- Your goal
From the entries below, transcribe exactly the lines between the line holding "The height and width of the screenshot is (980, 1211)." and the line holding "This screenshot has width=993, height=718.", inclusive; skip all other lines.

*** Entries provided ***

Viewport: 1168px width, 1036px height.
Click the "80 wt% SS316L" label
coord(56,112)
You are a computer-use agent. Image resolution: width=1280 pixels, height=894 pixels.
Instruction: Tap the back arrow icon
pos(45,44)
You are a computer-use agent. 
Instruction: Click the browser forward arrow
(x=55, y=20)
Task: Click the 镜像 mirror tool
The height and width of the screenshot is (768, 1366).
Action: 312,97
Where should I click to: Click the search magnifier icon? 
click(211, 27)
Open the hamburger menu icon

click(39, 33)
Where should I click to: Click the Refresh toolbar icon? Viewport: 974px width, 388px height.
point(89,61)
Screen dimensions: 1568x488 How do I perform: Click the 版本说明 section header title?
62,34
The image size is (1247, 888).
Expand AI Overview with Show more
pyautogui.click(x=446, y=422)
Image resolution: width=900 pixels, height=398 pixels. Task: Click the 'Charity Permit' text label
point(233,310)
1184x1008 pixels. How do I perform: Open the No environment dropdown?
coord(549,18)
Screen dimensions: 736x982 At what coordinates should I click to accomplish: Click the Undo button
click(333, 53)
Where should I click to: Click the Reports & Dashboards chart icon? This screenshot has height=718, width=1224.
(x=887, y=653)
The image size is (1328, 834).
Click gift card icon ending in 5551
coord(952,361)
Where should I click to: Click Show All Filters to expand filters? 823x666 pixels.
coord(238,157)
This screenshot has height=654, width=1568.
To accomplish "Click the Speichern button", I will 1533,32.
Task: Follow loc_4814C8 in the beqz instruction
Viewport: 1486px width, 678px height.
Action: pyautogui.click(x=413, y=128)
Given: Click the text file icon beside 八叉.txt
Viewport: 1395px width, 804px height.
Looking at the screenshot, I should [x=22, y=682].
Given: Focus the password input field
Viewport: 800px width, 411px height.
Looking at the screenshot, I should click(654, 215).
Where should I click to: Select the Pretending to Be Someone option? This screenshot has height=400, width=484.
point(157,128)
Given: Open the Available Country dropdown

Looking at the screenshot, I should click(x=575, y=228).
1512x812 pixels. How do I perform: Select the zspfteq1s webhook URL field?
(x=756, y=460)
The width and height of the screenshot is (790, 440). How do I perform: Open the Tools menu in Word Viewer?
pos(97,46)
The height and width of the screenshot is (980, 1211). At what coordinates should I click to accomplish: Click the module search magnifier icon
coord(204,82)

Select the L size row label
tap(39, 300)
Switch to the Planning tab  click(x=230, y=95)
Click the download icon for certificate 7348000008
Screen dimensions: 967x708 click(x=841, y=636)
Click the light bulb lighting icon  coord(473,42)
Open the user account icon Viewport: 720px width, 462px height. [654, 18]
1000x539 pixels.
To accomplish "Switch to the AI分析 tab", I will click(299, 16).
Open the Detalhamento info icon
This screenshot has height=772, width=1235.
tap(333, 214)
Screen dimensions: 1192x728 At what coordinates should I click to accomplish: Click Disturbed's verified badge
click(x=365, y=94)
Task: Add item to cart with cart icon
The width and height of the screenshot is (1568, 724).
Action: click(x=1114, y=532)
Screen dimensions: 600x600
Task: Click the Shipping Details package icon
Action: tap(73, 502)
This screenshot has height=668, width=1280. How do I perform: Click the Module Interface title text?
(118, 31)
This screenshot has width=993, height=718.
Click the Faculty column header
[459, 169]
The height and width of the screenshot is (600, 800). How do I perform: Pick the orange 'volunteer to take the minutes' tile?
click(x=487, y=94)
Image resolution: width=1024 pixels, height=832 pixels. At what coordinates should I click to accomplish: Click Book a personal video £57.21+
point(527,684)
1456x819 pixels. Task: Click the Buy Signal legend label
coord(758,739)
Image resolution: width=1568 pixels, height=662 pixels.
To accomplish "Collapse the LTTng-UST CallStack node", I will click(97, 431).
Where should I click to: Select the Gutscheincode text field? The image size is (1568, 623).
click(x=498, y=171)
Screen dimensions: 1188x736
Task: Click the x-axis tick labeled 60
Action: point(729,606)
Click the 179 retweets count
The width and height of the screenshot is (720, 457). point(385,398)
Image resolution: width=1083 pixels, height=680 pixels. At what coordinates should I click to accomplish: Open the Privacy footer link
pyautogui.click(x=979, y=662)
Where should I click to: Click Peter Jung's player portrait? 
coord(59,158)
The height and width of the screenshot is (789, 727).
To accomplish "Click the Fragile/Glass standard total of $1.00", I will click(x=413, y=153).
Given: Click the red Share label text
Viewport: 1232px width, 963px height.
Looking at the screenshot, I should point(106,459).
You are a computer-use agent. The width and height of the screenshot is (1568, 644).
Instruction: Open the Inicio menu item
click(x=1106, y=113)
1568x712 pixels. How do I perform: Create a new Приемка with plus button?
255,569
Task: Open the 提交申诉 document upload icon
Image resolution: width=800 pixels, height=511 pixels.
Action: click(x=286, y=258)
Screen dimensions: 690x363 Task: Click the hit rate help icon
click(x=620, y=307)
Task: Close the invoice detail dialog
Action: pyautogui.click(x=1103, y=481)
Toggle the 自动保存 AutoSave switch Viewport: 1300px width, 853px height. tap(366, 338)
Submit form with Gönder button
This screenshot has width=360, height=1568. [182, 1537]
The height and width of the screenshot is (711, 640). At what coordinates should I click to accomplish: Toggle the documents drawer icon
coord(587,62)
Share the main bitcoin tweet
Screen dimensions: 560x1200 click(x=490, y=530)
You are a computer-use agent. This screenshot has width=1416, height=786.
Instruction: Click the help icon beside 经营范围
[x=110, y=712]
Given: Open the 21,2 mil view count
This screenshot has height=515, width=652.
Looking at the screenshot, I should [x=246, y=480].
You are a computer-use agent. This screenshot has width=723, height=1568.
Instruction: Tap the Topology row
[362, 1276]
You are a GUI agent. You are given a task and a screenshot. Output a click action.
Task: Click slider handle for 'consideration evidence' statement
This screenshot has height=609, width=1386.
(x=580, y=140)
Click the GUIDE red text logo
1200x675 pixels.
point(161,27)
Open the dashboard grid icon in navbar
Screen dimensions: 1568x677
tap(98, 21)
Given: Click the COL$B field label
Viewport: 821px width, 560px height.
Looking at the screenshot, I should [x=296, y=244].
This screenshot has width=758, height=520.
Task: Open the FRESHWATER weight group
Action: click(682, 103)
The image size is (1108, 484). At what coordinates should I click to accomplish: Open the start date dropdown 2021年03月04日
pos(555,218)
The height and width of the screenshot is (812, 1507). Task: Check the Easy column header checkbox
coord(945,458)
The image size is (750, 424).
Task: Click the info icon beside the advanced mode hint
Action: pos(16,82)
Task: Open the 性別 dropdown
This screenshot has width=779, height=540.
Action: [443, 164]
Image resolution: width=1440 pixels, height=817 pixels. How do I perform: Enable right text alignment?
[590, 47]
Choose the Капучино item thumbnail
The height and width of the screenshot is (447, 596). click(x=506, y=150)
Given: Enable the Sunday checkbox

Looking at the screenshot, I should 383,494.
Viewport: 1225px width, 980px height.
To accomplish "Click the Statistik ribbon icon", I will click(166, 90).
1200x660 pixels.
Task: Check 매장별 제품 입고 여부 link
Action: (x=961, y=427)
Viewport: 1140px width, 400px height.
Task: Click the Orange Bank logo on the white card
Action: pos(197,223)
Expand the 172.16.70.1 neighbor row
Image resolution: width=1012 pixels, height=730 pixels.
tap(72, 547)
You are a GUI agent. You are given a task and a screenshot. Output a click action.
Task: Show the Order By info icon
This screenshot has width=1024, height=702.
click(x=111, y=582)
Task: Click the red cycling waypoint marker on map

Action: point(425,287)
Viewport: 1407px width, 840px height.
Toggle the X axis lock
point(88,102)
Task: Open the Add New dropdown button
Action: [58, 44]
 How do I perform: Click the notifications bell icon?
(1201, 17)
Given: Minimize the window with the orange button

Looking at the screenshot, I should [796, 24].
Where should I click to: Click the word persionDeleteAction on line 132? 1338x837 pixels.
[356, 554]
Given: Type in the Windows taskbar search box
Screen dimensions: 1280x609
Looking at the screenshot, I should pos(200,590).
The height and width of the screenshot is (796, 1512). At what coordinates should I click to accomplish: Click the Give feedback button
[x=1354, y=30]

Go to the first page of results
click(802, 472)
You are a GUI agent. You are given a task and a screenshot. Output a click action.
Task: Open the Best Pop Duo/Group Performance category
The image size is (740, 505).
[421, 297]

*** End of Entries provided ***

- Output of the exercise
The height and width of the screenshot is (980, 1211). At what coordinates should I click to accomplish: Click the module search magnifier icon
coord(204,82)

Select the L size row label
tap(39, 300)
Switch to the Planning tab  click(x=230, y=95)
Click the download icon for certificate 7348000008
Screen dimensions: 967x708 click(x=841, y=636)
Click the light bulb lighting icon  coord(473,42)
Open the user account icon Viewport: 720px width, 462px height. [654, 18]
1000x539 pixels.
To accomplish "Switch to the AI分析 tab", I will click(299, 16).
Open the Detalhamento info icon
This screenshot has height=772, width=1235.
tap(333, 214)
Screen dimensions: 1192x728 At what coordinates should I click to accomplish: Click Disturbed's verified badge
click(x=365, y=94)
Task: Add item to cart with cart icon
The width and height of the screenshot is (1568, 724).
Action: click(x=1114, y=532)
Screen dimensions: 600x600
Task: Click the Shipping Details package icon
Action: tap(73, 502)
This screenshot has height=668, width=1280. How do I perform: Click the Module Interface title text?
(118, 31)
This screenshot has width=993, height=718.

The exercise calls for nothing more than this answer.